(Work to be completed)
Copy the following lines verbatim, everything from the line containing "You are a computer-use" down to the line containing "click(x=458, y=10)", both included, and nothing else.

....

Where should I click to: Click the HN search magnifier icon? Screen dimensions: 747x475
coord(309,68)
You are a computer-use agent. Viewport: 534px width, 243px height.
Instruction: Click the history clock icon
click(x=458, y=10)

....

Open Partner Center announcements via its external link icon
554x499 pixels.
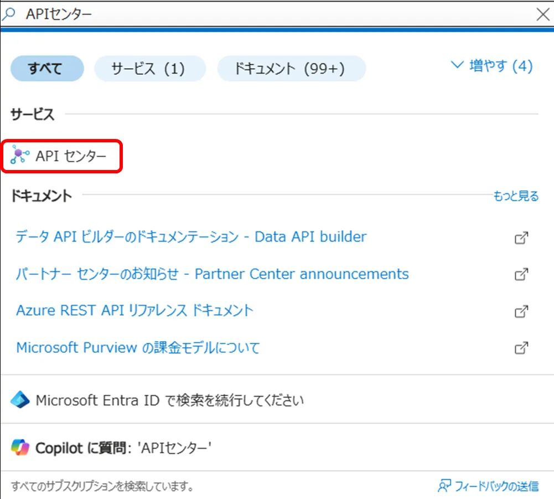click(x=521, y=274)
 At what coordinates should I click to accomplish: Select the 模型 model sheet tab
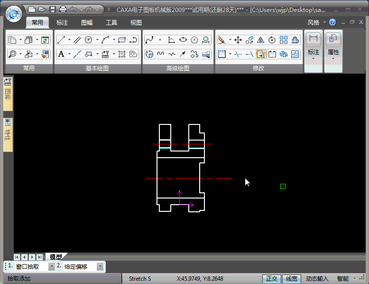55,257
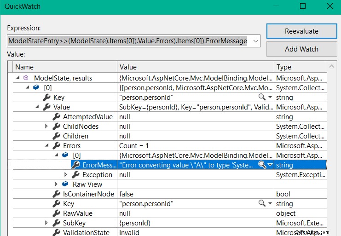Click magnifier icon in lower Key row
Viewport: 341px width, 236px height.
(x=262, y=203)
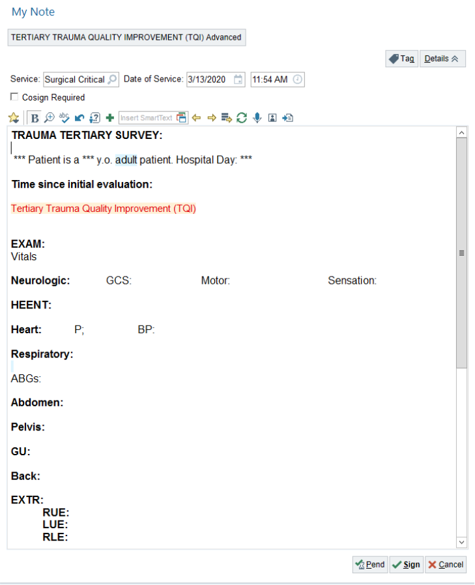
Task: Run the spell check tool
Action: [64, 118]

....

(Exercise solution)
You are a computer-use agent. Viewport: 534px width, 243px height.
Instruction: Click the history clock icon
click(x=458, y=10)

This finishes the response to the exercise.